* _What the exercise asks_:
Which lines have the string "Focus"? Copy all of them from the entries below.

* _Source material_:
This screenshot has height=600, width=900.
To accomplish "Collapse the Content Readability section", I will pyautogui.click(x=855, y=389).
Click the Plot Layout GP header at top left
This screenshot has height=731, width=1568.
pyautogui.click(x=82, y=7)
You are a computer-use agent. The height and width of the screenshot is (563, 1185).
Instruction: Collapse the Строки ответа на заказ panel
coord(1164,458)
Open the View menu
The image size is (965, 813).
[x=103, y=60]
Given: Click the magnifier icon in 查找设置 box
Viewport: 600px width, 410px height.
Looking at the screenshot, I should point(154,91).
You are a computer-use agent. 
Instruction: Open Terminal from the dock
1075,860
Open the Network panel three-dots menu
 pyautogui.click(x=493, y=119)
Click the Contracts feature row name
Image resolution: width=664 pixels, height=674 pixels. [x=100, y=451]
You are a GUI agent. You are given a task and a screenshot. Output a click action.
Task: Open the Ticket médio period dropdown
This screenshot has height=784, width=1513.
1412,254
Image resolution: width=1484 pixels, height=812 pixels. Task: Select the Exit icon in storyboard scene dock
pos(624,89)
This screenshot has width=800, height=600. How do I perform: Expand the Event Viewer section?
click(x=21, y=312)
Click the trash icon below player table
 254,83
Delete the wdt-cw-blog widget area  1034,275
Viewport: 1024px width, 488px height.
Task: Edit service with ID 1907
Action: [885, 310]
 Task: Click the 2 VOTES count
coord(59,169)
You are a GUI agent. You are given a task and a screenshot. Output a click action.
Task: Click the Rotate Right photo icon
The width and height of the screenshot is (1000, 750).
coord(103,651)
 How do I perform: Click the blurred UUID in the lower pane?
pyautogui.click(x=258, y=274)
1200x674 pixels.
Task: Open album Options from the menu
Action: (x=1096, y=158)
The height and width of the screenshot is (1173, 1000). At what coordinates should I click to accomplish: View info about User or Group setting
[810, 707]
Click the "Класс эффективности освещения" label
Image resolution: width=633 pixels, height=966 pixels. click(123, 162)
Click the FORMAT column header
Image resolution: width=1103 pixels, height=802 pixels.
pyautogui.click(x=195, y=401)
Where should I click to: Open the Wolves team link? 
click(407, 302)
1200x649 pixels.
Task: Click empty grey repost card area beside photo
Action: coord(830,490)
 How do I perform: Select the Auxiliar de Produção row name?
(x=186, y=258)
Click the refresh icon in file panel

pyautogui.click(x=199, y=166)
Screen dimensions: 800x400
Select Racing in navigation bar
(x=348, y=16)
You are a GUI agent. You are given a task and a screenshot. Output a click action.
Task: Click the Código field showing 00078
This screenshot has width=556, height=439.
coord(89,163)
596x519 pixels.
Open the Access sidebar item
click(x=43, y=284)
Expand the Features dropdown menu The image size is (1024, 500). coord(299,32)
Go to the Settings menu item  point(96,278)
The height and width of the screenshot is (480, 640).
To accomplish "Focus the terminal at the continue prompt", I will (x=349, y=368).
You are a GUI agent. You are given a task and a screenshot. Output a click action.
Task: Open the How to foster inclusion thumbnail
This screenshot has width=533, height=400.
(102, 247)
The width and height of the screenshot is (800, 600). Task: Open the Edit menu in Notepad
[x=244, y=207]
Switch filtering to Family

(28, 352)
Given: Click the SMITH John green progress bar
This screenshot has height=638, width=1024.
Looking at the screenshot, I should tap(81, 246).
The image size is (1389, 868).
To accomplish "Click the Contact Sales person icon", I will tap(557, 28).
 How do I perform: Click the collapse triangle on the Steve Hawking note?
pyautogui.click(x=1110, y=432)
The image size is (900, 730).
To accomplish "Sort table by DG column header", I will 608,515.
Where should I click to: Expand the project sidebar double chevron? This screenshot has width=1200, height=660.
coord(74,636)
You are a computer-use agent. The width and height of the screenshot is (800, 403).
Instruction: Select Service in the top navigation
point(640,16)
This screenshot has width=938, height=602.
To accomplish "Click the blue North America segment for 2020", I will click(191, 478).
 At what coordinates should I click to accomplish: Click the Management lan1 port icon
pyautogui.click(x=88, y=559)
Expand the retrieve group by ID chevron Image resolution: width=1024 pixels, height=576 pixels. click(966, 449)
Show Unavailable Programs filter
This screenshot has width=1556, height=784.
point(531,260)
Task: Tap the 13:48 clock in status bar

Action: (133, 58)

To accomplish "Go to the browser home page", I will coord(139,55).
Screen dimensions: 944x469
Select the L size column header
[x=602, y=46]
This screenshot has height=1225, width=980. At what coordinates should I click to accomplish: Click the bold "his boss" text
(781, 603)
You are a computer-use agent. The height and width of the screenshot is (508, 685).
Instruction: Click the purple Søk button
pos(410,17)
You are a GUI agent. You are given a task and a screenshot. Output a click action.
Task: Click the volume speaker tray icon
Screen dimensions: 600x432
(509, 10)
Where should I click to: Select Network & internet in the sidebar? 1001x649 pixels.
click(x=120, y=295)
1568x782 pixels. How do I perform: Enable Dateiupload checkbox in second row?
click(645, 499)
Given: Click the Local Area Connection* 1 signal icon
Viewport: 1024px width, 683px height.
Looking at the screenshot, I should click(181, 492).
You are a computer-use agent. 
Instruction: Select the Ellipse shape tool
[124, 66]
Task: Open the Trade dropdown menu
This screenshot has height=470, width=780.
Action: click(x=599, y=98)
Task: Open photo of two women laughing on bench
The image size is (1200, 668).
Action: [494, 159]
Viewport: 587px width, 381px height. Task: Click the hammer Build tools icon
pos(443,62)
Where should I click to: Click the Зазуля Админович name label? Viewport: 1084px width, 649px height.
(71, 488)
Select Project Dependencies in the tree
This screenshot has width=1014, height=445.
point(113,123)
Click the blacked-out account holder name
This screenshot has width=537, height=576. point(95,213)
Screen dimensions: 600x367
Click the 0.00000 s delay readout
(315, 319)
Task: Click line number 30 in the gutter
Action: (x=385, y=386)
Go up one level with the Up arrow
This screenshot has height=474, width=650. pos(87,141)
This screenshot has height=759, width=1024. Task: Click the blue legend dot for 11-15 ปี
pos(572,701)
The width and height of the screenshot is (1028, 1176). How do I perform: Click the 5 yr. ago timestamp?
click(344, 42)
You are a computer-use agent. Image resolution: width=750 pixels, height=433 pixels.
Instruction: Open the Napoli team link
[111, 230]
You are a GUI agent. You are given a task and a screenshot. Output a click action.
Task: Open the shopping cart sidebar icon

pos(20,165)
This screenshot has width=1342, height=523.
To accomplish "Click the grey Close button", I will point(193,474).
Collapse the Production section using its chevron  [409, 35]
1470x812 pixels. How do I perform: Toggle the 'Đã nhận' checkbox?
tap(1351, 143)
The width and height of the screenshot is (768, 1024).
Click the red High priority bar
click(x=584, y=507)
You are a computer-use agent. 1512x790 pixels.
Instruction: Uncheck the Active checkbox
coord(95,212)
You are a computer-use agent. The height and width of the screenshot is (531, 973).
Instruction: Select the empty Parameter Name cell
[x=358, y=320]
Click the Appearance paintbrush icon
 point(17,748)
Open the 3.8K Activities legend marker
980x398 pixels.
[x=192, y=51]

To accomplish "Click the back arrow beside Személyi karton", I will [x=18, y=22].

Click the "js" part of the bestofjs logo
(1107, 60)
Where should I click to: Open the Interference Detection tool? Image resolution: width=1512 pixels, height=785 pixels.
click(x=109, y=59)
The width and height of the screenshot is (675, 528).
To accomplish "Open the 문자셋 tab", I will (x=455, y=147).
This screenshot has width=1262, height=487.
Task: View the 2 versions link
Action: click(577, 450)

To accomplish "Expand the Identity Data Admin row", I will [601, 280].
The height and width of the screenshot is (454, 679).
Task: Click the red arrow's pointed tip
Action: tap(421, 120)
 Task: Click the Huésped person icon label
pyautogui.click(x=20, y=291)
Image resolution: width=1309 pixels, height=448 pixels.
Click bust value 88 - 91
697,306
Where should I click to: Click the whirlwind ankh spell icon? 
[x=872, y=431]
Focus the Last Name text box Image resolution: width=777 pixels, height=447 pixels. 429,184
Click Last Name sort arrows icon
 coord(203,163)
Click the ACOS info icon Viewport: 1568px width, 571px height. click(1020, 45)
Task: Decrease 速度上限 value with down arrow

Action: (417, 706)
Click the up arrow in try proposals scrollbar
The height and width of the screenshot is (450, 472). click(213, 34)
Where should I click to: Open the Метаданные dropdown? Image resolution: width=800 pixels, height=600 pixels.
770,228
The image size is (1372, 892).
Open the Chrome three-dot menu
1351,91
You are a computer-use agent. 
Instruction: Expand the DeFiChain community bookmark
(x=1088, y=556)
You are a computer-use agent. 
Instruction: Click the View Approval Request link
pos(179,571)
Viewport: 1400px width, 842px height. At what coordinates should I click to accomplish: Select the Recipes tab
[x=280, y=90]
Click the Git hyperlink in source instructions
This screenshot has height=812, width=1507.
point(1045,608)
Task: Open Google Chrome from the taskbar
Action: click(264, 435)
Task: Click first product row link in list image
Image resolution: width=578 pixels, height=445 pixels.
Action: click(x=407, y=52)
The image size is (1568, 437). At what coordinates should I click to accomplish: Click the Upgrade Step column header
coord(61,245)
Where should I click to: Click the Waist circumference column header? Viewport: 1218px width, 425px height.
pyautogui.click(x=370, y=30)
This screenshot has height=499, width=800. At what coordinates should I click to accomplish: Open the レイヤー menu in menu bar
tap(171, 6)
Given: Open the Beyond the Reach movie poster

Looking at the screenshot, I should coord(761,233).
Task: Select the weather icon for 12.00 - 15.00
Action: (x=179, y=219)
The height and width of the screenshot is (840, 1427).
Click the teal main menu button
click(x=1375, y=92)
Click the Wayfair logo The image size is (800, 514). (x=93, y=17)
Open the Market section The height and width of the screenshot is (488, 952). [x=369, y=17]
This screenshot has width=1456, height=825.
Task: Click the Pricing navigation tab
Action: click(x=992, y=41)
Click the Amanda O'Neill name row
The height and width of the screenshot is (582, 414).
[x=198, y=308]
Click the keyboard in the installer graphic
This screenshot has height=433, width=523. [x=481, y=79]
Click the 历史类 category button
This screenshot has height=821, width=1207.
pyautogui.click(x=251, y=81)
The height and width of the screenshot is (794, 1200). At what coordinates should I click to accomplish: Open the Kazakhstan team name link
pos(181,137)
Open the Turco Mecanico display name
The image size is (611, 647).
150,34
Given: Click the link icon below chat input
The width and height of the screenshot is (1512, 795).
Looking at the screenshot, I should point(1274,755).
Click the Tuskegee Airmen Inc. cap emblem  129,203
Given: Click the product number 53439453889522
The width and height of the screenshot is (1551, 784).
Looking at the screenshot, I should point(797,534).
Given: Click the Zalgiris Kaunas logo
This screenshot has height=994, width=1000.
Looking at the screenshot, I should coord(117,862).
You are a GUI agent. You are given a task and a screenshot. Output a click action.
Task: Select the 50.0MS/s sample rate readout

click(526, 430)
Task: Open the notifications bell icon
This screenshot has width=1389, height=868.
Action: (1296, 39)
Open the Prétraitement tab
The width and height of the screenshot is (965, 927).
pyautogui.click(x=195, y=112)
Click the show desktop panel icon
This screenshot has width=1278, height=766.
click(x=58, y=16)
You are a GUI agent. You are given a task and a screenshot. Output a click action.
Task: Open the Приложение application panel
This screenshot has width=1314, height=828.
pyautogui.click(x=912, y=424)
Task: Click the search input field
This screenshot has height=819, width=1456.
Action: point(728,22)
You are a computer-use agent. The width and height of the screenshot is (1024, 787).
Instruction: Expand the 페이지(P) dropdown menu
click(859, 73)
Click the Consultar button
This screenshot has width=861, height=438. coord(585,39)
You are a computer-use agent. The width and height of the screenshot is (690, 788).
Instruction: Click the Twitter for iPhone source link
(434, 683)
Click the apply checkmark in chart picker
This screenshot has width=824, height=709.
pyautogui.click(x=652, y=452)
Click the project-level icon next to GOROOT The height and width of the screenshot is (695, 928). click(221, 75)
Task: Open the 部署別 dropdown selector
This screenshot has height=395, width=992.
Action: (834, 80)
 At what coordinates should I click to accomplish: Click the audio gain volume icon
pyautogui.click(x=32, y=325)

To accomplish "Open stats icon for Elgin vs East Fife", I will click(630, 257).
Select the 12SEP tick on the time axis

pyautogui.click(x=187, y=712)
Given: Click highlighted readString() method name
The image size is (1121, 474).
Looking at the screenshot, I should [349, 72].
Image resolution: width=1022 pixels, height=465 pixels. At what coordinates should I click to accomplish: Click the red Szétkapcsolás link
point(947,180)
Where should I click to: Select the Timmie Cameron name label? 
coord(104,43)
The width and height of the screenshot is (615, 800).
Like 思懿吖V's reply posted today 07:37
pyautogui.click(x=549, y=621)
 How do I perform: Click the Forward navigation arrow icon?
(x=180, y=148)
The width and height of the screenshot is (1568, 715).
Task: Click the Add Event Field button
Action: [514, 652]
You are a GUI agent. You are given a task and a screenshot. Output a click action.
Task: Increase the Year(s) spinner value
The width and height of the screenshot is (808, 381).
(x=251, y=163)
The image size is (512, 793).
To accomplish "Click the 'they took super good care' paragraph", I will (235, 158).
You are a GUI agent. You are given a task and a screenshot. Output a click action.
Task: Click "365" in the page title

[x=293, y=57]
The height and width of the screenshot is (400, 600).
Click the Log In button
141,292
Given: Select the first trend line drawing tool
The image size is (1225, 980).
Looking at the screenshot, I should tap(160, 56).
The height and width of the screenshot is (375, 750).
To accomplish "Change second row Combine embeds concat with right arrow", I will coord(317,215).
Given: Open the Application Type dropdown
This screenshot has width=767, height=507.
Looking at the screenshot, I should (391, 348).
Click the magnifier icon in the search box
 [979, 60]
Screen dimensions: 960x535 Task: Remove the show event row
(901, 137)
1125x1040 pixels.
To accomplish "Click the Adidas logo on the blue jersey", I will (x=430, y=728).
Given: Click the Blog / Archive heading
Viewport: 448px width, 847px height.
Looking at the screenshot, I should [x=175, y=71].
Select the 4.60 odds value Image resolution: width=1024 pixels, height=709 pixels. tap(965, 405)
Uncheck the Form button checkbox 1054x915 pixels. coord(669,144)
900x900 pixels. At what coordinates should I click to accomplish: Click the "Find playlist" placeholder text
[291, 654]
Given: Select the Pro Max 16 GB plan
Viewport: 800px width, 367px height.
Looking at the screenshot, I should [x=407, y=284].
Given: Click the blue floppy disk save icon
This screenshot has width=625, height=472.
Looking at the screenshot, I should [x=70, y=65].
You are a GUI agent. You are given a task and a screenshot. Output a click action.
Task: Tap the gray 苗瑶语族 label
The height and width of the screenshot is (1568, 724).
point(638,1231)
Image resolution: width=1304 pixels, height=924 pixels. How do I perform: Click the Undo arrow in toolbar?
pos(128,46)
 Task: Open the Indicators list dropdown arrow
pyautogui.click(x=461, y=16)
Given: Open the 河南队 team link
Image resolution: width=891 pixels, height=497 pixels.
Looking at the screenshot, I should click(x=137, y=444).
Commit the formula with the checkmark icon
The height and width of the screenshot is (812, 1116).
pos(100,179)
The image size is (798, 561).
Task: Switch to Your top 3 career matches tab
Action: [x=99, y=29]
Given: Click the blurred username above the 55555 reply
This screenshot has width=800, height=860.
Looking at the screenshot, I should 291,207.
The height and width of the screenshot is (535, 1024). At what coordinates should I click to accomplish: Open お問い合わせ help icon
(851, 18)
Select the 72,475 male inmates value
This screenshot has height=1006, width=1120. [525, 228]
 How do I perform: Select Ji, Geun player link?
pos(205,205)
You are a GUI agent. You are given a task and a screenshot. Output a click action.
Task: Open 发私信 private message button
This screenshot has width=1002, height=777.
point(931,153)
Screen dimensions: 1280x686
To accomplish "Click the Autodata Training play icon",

* _Solution for this task_:
To accomplish "Focus the terminal at the continue prompt", I will (x=349, y=368).
Focus the Last Name text box Image resolution: width=777 pixels, height=447 pixels. 429,184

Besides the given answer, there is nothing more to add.